Factor each polynomial.$$3 b^{2}-16 b-35$$

Answer

**step1** Understanding the Problem

The problem asks us to factor the polynomial $$3b^2 - 16b - 35$$. This is a quadratic trinomial, which means it is an expression with three terms, where the highest power of the variable is 2. Our goal is to rewrite this expression as a product of two simpler expressions (binomials).

**step2** Identifying Coefficients

First, we identify the numerical coefficients of the terms in the polynomial $$3b^2 - 16b - 35$$.
The coefficient of the $$b^2$$ term is 3. This is often denoted as 'a'.
The coefficient of the $$b$$ term is -16. This is often denoted as 'b' (not to be confused with the variable 'b' itself).
The constant term (the term without a variable) is -35. This is often denoted as 'c'.

**step3** Calculating the Product of 'a' and 'c'

To factor a trinomial like this, we begin by finding the product of the first coefficient (a) and the constant term (c).
$$a \times c = 3 \times (-35) = -105$$.

**step4** Finding Two Numbers for the Middle Term

Next, we need to find two numbers that satisfy two conditions:
1. When multiplied together, they equal our 'ac' product, which is -105.
2. When added together, they equal the middle coefficient 'b', which is -16.
Let's list pairs of factors of 105: (1, 105), (3, 35), (5, 21), (7, 15).
Since the product is -105 (negative), one of our numbers must be positive and the other negative.
Since the sum is -16 (negative), the number with the larger absolute value must be negative.
Let's test these pairs:
- If we use 5 and 21, and make 21 negative: $$5 \times (-21) = -105$$.
Now check their sum: $$5 + (-21) = 5 - 21 = -16$$.
These are the two numbers we are looking for: 5 and -21.

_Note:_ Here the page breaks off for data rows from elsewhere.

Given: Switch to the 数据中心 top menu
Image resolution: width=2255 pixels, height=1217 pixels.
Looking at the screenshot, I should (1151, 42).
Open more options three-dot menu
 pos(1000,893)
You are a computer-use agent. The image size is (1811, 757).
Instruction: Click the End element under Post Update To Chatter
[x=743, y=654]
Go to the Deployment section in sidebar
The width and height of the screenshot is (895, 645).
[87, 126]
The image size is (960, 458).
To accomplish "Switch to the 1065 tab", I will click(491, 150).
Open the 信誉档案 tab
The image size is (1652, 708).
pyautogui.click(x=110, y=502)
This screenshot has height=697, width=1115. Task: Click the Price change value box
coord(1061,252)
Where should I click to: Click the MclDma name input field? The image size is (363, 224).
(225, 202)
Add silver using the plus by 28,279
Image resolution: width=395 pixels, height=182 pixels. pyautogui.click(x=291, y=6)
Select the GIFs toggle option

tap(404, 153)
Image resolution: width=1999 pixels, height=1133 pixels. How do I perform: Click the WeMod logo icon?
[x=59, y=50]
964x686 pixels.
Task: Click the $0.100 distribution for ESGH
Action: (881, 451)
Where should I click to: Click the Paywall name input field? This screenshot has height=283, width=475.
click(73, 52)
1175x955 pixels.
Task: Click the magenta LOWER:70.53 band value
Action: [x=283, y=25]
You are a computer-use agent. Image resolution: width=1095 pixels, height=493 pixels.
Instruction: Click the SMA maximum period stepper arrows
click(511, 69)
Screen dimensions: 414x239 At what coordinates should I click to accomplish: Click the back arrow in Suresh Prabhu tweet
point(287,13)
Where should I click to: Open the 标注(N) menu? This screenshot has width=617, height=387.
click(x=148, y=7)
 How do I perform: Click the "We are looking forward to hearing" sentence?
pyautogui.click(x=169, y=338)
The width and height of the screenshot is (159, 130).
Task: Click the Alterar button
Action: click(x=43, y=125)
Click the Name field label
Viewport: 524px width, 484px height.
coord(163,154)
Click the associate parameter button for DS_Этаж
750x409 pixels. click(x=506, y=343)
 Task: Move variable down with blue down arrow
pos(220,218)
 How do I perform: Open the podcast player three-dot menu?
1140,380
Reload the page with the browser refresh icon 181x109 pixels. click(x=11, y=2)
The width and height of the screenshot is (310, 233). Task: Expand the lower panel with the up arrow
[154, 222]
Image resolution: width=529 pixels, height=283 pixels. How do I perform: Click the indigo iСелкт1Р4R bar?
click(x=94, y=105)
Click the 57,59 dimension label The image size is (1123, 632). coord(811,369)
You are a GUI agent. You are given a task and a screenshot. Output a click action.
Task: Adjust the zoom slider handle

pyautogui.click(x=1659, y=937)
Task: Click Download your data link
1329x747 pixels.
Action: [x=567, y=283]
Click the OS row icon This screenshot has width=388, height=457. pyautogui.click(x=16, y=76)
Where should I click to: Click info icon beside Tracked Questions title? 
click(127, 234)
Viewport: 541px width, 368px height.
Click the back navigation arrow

**step5** Rewriting the Middle Term

Now we use the two numbers we found (5 and -21) to rewrite the middle term of the polynomial, which is $$-16b$$.
We can express $$-16b$$ as the sum of $$5b$$ and $$-21b$$.
So, our polynomial becomes: $$3b^2 + 5b - 21b - 35$$.

**step6** Factoring by Grouping

We will now group the four terms into two pairs and factor out the greatest common factor (GCF) from each pair.
Group 1: $$(3b^2 + 5b)$$
The common factor in $$3b^2$$ and $$5b$$ is $$b$$.
Factoring out $$b$$ gives: $$b(3b + 5)$$.
Group 2: $$(-21b - 35)$$
The common factor in $$-21b$$ and $$-35$$ is $$-7$$. (We factor out a negative number so that the remaining binomial matches the first group's binomial).
Factoring out $$-7$$ gives: $$-7(3b + 5)$$.
Now, the polynomial is written as: $$b(3b + 5) - 7(3b + 5)$$.

**step7** Factoring out the Common Binomial

Observe that both terms, $$b(3b + 5)$$ and $$-7(3b + 5)$$, share a common binomial factor, which is $$(3b + 5)$$.
We factor out this common binomial:
$$(3b + 5)(b - 7)$$

**step8** Final Answer

The factored form of the polynomial $$3b^2 - 16b - 35$$ is $$(3b + 5)(b - 7)$$.